[Entries provided Boundary: Start]

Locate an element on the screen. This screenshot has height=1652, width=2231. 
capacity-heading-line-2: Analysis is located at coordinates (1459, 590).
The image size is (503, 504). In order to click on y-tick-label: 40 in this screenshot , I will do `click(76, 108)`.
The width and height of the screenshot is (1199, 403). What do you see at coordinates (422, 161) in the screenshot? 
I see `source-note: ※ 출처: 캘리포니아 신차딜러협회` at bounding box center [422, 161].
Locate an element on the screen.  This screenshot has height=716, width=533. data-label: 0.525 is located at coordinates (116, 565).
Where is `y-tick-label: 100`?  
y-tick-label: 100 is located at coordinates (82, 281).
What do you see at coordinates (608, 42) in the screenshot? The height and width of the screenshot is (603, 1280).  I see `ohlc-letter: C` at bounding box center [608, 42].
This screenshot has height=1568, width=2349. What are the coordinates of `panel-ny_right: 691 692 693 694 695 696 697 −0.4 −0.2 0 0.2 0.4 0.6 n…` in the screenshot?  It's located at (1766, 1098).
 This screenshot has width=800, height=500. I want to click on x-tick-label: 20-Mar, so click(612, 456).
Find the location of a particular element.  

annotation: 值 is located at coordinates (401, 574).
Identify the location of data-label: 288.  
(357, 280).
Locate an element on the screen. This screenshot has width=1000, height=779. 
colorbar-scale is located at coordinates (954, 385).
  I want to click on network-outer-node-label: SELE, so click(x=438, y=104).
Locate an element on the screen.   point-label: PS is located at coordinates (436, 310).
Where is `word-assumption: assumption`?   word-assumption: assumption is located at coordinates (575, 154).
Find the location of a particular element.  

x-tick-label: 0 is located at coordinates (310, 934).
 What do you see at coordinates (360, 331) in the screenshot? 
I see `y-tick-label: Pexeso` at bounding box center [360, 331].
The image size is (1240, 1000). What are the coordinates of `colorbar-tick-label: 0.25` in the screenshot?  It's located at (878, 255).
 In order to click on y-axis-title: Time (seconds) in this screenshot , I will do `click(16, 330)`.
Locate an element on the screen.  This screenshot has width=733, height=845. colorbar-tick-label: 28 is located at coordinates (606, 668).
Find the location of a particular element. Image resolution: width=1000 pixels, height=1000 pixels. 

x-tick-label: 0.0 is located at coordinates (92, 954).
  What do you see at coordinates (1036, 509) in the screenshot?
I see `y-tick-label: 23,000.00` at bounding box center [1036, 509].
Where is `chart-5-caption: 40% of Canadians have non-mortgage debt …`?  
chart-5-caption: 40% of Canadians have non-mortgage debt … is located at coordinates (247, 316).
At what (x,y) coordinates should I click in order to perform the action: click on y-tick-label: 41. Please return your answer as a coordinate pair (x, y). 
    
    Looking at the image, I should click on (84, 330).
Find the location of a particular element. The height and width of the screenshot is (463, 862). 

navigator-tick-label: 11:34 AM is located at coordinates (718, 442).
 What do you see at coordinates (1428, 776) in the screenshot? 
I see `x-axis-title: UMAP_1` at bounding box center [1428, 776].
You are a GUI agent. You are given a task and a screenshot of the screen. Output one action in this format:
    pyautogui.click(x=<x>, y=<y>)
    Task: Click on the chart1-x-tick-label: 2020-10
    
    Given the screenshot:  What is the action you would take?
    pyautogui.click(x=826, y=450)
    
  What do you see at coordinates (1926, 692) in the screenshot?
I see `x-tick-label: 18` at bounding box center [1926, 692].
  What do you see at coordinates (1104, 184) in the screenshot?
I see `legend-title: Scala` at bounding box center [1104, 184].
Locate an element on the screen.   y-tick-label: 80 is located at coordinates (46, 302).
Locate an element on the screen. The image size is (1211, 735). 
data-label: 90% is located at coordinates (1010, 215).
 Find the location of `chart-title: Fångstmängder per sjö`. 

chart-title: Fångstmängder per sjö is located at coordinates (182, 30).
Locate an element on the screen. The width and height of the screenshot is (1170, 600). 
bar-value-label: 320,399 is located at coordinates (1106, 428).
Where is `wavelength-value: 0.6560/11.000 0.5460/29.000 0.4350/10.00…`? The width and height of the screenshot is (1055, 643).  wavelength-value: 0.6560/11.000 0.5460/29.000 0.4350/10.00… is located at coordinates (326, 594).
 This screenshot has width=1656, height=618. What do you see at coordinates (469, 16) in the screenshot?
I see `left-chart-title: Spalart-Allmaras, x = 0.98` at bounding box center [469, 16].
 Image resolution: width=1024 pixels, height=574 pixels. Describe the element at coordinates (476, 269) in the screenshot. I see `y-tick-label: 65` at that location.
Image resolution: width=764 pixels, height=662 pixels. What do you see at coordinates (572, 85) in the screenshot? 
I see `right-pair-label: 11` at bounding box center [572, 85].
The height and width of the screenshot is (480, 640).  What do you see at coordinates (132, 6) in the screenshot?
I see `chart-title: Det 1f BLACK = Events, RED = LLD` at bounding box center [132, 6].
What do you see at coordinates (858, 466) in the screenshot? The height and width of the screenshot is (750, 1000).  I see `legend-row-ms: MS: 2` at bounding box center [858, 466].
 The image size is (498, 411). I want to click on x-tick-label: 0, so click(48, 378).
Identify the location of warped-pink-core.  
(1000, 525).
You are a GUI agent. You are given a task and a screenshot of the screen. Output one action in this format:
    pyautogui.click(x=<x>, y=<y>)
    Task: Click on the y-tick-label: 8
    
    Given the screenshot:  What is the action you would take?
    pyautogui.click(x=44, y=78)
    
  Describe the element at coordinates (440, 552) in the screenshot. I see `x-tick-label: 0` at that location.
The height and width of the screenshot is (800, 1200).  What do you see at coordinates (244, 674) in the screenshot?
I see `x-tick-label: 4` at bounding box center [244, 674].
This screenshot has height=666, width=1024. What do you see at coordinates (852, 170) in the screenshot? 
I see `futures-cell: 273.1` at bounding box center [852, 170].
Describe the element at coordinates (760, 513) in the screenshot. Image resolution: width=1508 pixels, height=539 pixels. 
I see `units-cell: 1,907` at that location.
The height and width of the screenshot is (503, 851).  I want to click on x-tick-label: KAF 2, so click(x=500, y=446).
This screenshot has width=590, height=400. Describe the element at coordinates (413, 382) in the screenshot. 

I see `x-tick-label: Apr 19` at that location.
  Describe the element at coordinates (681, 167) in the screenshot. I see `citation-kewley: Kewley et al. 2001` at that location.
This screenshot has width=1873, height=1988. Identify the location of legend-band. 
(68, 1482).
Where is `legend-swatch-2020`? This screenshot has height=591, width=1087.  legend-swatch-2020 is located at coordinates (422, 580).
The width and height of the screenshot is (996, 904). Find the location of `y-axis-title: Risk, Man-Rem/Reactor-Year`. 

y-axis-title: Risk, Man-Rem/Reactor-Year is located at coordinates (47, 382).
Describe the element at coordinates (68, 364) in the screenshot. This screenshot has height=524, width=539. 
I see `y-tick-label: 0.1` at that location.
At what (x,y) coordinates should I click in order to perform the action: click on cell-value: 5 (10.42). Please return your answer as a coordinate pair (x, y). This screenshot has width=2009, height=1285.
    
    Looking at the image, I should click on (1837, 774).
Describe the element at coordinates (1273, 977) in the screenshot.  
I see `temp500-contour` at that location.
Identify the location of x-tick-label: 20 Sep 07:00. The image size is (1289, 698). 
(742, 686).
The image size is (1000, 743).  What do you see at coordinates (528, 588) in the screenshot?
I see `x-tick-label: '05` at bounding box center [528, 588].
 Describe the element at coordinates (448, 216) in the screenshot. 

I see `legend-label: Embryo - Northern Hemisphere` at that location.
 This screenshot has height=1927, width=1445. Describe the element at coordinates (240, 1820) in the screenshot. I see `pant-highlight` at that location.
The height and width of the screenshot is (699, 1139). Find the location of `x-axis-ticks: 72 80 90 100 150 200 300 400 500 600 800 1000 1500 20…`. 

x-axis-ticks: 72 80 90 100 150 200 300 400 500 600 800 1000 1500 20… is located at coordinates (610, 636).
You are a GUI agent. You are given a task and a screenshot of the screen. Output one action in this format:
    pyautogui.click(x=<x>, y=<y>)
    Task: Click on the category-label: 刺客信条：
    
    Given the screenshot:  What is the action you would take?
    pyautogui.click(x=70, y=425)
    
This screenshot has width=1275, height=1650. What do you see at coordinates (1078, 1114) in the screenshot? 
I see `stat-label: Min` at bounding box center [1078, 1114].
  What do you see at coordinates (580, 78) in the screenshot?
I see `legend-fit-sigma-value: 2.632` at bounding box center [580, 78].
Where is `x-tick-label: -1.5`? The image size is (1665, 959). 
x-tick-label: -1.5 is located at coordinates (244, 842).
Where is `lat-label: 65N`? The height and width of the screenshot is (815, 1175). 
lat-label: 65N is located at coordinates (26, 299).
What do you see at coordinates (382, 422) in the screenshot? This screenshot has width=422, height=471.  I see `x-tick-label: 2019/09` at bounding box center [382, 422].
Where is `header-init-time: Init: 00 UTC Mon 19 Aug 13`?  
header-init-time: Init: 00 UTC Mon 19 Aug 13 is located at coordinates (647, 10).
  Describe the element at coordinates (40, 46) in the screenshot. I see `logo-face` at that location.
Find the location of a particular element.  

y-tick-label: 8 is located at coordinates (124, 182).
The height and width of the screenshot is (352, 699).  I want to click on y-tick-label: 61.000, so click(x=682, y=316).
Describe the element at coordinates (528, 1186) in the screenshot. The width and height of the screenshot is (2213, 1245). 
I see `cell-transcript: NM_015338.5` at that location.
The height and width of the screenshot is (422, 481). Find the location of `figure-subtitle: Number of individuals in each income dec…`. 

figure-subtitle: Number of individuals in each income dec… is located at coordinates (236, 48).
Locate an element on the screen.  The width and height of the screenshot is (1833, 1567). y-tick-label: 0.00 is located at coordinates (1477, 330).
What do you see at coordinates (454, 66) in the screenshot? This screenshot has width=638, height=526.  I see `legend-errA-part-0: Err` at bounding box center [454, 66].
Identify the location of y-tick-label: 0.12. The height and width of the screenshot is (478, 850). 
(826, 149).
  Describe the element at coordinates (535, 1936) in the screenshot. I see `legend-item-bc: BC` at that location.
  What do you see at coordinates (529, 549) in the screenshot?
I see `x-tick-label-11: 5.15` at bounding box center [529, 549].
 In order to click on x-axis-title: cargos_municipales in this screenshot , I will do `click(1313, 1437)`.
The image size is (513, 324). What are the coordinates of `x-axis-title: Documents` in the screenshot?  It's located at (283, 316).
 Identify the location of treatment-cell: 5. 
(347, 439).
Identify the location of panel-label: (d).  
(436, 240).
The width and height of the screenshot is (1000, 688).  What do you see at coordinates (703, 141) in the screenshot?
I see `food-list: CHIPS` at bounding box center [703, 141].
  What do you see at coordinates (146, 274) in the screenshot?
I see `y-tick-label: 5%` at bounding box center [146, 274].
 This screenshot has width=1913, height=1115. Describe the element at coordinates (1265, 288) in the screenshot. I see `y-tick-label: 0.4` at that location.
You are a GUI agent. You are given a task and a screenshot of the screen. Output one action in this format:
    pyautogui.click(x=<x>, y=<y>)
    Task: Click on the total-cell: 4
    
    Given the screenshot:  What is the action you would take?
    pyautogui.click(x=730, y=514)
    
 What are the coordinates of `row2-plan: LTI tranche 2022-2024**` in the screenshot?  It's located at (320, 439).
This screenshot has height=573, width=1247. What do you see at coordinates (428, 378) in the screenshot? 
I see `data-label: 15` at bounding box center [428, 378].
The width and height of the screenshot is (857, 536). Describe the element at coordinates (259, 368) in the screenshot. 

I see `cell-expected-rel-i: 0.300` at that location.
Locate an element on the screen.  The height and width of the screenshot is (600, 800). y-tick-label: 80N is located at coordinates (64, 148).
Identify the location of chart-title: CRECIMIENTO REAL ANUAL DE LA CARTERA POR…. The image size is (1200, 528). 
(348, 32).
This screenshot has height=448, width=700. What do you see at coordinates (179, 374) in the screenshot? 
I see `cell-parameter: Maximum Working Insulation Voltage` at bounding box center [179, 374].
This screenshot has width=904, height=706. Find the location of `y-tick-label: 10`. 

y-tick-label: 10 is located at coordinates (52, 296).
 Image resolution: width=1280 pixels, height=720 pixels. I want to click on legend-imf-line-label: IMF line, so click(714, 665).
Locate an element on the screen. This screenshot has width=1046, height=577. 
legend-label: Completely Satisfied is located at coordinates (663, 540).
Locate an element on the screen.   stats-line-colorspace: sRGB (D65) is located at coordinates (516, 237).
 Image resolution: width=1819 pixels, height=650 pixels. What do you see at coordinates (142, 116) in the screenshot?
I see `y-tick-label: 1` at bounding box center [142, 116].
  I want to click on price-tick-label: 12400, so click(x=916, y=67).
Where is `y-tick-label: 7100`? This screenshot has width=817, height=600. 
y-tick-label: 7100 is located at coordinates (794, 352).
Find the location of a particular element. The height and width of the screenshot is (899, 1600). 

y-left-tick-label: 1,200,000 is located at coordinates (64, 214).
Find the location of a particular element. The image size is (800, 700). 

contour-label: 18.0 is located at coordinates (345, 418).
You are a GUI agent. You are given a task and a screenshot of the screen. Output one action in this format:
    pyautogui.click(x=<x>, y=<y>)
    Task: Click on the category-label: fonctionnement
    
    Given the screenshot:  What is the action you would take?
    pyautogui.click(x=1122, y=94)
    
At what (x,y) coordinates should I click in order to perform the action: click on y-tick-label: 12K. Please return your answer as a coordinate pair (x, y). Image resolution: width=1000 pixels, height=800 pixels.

[Entries provided Boundary: End]

**What is expected**
Copy out, word for word, every line from the first one through the line containing "The image size is (503, 504).", both included.

**Completed exercise**
Locate an element on the screen. This screenshot has height=1652, width=2231. 
capacity-heading-line-2: Analysis is located at coordinates (1459, 590).
The image size is (503, 504). In order to click on y-tick-label: 40 in this screenshot , I will do `click(76, 108)`.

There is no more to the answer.